Mr. Cook filed the instant suit in federal court in 2004, alleging violation of his constitutional rights. Adopting and affirming the magistrate judge’s report and recommendations, the district court granted defendant C.C.A.’s motion for summary judgment. The court held that Mr. Hill did not allege any facts in his complaint or other pleadings indicating that C.C.A.’s actions, policies, procedures, or customs violated his rights.

The district court also dismissed Mr. Cook’s claims against Officer Hill for illegal arrest and search and for illegal seizure and towing of his car, holding they were barred by a two-year statute of limitations. Mr. Cook does not challenge these rulings on appeal.

The district court granted summary judgment to Officer Hill on Mr. Cook’s remaining claim that Officer Hill purposefully lied in order to establish probable cause for his arrest and prosecution. The district court concluded that Mr. Cook failed to “come forward with any facts to support his claim that Officer Hill knowingly supplied false information which lead to the filing of false charges against him.” R. Doc. 30 at 10.

II.

Mr. Cook initially raises three issues in his appellate brief: whether the district court treated him unfairly by (1) “staying” the proceedings; (2) denying his request for an expedited hearing; and (3) refusing to consider the notarized statement of a witness to the conduct charged in his state criminal proceedings. Aplt. Br. at 1. But he did not brief or further discuss either of the first two issues, so they are deemed *515 waived. See Fed. R.App. P. 28(a)(5), (9) (requiring that appellate brief contain a statement of the issues presented for review as well as an argument containing “the appellant’s contentions and the reasons for them, with citations to the authorities and parts of the record on which the appellant relies”); Adler v. Wal-Mart Stores, Inc., 144 F.3d 664, 679 (10th Cir. 1998) (“[ajrguments inadequately briefed in the opening brief are waived”); Wilburn v. Mid-South Health Dev., Inc., 343 F.3d 1274, 1281 (10th Cir.2003) (“We ... will not consider issues that are raised on appeal but not adequately addressed.”).
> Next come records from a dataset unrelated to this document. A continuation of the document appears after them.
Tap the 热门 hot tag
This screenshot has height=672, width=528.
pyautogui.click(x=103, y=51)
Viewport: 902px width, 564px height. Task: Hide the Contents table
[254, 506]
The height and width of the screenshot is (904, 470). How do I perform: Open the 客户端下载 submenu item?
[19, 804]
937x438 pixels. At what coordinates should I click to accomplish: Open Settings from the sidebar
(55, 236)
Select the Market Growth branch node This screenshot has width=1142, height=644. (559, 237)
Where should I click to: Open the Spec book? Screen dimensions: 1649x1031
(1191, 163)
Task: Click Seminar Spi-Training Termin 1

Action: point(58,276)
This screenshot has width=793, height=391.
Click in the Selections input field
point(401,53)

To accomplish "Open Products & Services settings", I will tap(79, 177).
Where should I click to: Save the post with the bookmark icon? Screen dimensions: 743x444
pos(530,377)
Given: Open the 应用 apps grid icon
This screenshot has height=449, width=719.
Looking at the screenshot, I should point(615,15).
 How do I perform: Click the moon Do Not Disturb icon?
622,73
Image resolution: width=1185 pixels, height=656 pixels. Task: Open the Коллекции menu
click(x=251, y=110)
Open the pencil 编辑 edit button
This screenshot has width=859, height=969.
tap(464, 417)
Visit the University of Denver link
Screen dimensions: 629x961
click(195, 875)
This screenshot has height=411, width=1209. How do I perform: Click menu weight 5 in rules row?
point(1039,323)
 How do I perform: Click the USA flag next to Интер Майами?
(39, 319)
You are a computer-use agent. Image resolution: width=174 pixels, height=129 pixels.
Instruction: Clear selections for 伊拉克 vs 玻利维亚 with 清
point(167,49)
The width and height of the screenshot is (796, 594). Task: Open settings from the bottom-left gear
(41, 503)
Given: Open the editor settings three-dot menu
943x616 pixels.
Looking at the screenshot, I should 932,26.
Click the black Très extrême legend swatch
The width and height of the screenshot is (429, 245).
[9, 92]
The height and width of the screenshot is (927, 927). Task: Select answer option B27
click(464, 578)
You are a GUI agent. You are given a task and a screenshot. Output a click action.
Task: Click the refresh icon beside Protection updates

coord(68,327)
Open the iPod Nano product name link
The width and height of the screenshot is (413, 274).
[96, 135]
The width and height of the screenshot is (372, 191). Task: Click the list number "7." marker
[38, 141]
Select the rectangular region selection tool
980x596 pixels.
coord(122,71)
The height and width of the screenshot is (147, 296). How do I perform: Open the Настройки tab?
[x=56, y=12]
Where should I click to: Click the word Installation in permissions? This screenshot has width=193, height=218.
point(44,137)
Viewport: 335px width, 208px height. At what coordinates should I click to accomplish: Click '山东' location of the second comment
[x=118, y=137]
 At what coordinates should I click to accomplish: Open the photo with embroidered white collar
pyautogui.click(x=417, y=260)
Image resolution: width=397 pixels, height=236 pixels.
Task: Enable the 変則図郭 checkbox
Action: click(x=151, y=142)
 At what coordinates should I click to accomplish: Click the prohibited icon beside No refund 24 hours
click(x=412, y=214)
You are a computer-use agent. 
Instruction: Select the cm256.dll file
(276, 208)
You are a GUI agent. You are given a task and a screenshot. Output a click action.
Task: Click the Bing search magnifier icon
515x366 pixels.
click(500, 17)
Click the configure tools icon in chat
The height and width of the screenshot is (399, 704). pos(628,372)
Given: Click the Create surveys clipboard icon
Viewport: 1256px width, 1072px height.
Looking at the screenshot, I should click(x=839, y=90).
In the body of Mr. Cook’s appellate brief, he asserts that the district court erred in granting both defendants’ motions for summary judgment.

We review the district court’s grant of summary judgment de novo, applying the same legal standard used by the district court. Summary judgment is appropriate “if the pleadings, depositions, answers to interrogatories, and admissions on file, together with the affidavits, if any, show that there is no genuine issue as to any material fact and that the moving party is entitled to a judgment as a matter of law.” Fed. R.Civ.P. 56(c). When applying this standard, we view the evidence and draw reasonable inferences therefrom in the light most favorable to the nonmoving party.

Simms v. Okla. ex rel. Dep’t of Mental Health & Substance Abuse Servs., 165 F.3d 1321, 1326 (10th Cir.1999) (citation omitted).

A. C.C.A.

Mr. Cook alleges error in granting judgment in favor of C.C.A. solely on his assertion that C.C.A. illegally confined him. See Aplt. Br. at 12-13. A review of the record shows that Mr. Cook has made allegations of “fact” in his appellate brief that were never made in any pleadings before the district court. For example, he now claims that he made bail on the possession of drug paraphernalia charge, but that C.C.A. illegally continued holding him on charges that were never filed. Because Mr. Cook did not make this claim before the district court, we will not consider it here. See Parker v. Scott, 394 F.3d 1302, 1307 (10th Cir.2005). Further, Mr.